To figure out how your brain works, researchers need to be able to measure the electrical activity of neurons. But now, a new method allows robots to perform the task instead.
Your brain and nervous systems are made up of neurons, sending and receiving the electrical signals that let us breathe, move, think, remember, and generally function. So knowing how individual neurons work, their patterns of electrical activity, and which of their genes are activated at any given time also will also give us insight into how the brain functions as a whole.

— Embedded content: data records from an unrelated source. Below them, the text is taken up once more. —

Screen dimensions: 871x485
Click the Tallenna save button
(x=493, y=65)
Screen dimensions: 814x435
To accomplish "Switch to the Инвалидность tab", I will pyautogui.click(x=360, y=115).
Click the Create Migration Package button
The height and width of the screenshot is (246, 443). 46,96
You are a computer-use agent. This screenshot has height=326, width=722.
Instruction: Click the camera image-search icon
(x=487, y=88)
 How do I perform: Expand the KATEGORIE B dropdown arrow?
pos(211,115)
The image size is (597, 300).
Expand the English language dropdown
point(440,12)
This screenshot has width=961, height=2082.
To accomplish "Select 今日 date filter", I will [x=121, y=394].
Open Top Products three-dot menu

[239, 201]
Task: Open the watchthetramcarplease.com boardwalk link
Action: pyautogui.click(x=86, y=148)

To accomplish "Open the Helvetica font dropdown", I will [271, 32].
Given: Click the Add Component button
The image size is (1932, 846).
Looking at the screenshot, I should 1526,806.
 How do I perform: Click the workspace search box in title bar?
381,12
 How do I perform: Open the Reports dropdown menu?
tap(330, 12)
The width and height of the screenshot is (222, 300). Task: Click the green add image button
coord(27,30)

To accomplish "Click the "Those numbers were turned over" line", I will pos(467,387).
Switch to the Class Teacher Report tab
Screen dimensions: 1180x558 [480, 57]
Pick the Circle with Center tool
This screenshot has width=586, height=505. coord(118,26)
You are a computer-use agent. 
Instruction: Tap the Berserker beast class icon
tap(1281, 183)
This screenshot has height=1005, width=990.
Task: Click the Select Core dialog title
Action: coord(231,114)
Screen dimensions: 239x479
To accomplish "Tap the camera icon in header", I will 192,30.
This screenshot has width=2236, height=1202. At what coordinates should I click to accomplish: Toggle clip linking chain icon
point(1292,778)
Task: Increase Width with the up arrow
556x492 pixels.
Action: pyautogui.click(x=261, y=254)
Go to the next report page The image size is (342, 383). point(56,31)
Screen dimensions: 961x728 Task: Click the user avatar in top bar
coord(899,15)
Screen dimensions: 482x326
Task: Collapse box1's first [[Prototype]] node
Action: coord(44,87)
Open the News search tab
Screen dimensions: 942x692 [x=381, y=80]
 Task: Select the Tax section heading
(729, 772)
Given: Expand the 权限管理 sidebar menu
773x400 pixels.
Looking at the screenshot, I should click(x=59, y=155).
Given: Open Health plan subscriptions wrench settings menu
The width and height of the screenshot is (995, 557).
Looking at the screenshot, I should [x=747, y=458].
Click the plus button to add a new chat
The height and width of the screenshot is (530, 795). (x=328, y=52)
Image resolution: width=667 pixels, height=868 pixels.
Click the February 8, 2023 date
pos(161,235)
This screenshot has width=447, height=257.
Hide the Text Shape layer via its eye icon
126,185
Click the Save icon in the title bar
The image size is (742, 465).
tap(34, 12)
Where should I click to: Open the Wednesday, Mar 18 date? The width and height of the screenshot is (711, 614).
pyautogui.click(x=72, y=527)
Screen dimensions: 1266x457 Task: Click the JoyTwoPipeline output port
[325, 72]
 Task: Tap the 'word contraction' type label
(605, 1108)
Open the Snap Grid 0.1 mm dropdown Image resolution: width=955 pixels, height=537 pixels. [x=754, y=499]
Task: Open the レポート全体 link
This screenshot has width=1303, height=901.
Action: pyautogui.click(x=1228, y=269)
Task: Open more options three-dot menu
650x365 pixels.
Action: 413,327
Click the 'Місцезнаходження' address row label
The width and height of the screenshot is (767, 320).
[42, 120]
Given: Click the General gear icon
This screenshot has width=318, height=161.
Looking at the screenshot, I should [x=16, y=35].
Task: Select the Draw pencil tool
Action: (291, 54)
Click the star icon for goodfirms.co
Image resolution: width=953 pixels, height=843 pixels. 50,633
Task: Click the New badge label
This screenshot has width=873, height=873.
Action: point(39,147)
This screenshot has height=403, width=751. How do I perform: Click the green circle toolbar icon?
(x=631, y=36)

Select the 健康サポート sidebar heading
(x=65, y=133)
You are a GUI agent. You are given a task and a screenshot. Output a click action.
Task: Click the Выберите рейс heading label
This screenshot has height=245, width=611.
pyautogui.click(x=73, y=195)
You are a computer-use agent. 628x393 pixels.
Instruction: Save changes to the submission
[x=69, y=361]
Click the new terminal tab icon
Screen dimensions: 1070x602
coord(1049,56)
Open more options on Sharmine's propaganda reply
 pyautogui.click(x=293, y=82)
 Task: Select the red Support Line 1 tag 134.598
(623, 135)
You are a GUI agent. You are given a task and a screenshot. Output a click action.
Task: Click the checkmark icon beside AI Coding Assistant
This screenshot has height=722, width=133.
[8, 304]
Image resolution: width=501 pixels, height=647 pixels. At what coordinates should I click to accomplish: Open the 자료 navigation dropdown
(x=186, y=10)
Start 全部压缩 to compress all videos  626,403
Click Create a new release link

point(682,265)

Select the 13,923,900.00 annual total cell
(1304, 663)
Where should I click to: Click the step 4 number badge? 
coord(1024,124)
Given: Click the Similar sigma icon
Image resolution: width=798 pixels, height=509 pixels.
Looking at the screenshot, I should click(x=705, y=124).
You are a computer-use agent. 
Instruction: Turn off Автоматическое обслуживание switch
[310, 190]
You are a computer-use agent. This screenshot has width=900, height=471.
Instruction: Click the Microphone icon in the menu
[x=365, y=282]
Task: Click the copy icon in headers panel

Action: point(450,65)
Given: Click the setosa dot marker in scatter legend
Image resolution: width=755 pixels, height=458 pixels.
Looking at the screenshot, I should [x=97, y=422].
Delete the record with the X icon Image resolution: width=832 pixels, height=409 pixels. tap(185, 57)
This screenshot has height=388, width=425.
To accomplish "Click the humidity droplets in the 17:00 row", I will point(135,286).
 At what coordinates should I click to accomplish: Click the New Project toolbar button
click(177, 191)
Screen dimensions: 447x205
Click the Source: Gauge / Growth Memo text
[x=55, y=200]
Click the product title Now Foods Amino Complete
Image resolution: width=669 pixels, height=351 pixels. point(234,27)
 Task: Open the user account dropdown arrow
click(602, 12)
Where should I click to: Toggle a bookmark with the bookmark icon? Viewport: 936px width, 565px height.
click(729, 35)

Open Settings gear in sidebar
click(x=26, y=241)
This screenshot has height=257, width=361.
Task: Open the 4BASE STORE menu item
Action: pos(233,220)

But how exactly do you crack open a neuron to analyze its activity? The current method of doing so is a highly specialized technique called whole-cell patch-clamp electrophysiology. In this method, you touch a hollow micro-pipette to the cell membrane of an individual neuron, as in the illustration. Gently, suck a tiny section, or "patch," of membrane into the tip of the pipette without rupturing the cell. Now, you can study the ion channels in that particular patch of membrane.
But let's be even more ambitious. The next step is to apply stronger suction, displacing your patch and leaving the pipette tip sealed to the outside of the cell. Through the open pore in the cell membrane, instruments can record the entire neuron's activity.
As you might imagine, patch-clamp is a fussy and difficult technique that requires months of training, limiting its practice to few laboratories. But what if you could automate the process? Instead of training humans to perform patch-clamp, labs could just order a robot programmed to do the job.
Researchers at MIT and the Georgia Institute of Technology have delegated whole-cell patch-clamp electrophysiology to a robot arm equipped with a cell-detection algorithm. The arm lowers the patch-clamp pipette into the brain of an unconscious mouse while measuring how easy it is for electricity to move out of the pipette. With no cells nearby, electricity flows easily, but when the pipette runs up near a neuron, the flow is impeded, allowing the arm to detect a cell. Under the guidance of an algorithm, the pipette moves along in two-micron increments, measuring the electrical impedance ten times every second and stopping as soon as the impedance shoots up, indicating the presence of a cell. Once it senses the cell, the robot arm can perform the patch-clamp procedure on it.
So far, the automated robot arm is great at detecting the cells, finding neurons 90 percent of the time, but it's not as good at performing the patch-clamp technique, only creating the connection about 40 percent of the time. Still, considering that humans can't get it right all the time either, the robot arm is pretty good at this technique, and it doesn't require a lengthy training process.
Based on their results, the researchers suggest that even more neuroscience could become automated:
"We have developed a robot that automatically performs patch clamping in vivo and demonstrated its use in the cortex and hippocampus of live mice. We anticipate that other applications of robotics to the automation of in vivo neuroscience experiments, and to other in vivo assays in bioengineering and medicine, will be possible. The ability to automatically make micropipettes… and to install them automatically, might eliminate some of the few remaining steps requiring human intervention. The use of automated respiratory and temperature monitoring could enable a single human operator to control many rigs at once, further increasing throughput."
While having robots examine brains for us would certainly be convenient, time-saving, and possibly more precise than human operators, I have to ask: Would you trust a bot with your own open skull? True, humans can make devastating mistakes without machine intervention, but the idea of one of our robot brethren cracking my head open still makes me a wee bit nervous.